There is a date that is partially obscured but seems to refer to “April 1573.” There are seven names listed, two are quite illegible; four others can be identified as Richard Tyler, William Smith, John Lane and Robert Debdale. The seventh name appears to be that of William Shakespeare (Gulielmus Shaxspere) who seems to have been beaten ten times—six of the best doesn’t seem to have been enough for young Will—for weaknesses relating to his studies in rhetoric. His knowledge of Latin is reported as “small” and his Greek was worse still (“less”).

This appears to connect with another fragment, a set of council disbursements, whose handwriting is typical secretary hand of the later Elizabethan period; the date is partially erased but is possibly June 1578.

It is the record of a meeting of the council including Shakespeare’s father John on the fifth of that month. The legible part of the new text reads: “At this hall yt was recorded that wm sonne of the said ioh. shaxpeare was brought into the councell chamber before the bayliffe and aldermen where very manifestlie and apparantlie yt was provid agaynst the said wm certayn mysdemeanoures; for which these receiptes: Item paid by m. ioh shsp for mending ye scole deske and a bord and nailes for it—iis. Item for mending ye quarrelles [glass panes] in ye scole howse—xiiid. Item paid for wm his sonne defaycing with inke of Ovid’s booke of Metamorphoses—xvd.”

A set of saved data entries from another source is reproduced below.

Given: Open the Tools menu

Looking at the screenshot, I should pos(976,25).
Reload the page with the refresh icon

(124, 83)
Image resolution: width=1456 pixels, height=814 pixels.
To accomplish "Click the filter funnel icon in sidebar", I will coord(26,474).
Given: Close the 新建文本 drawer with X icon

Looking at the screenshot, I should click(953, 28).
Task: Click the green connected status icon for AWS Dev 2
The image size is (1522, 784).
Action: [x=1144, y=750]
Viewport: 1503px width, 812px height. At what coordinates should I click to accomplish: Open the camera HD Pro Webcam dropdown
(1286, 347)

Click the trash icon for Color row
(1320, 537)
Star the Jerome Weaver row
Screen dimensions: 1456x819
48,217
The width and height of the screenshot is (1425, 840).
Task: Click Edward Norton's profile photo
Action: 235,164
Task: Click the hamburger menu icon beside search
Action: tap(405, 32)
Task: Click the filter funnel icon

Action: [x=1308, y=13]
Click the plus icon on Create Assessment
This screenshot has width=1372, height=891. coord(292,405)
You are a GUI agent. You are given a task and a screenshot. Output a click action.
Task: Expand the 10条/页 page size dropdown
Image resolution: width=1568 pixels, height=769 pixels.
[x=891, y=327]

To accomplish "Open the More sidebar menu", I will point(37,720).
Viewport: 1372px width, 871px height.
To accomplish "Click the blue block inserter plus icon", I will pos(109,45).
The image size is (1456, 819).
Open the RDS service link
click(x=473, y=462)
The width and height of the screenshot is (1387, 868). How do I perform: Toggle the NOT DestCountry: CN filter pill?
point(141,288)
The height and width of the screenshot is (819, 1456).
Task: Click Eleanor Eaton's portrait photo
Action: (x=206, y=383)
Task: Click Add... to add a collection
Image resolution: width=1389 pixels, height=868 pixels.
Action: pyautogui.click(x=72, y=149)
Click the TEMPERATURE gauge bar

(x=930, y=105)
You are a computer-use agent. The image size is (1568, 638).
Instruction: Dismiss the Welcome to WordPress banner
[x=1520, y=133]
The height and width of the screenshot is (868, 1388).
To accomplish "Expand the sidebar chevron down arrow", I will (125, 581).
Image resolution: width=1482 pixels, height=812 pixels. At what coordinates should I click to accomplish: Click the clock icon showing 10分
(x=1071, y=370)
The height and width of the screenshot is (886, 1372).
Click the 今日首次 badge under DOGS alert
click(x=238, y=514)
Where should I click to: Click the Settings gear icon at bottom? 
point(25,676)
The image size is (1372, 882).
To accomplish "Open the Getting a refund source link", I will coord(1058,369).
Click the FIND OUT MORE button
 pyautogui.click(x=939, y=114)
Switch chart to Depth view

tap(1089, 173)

Scholars are privately excited but as yet understandably cautious in their public response to the new find: “How this escaped the great 19th century biographers like Halliwell-Phillipps it’s hard to imagine,” said historian Michael Wood. “We thought everything is known that could be known about Shakespeare the Man”.

Emma Smith, Fellow of Hertford College, Oxford, enthused: “It’s long been thought that the hapless schoolboy Will in The Merry Wives of Windsor might have been a self-portrait—this is exciting new evidence for that theory.”

The book is currently undergoing further scrutiny in the rare books department of the British Library in London.

It is, of course, a remarkable coincidence that such a significant find should be announced on the first day of the very month of the 450th anniversary of Shakespeare’s birth.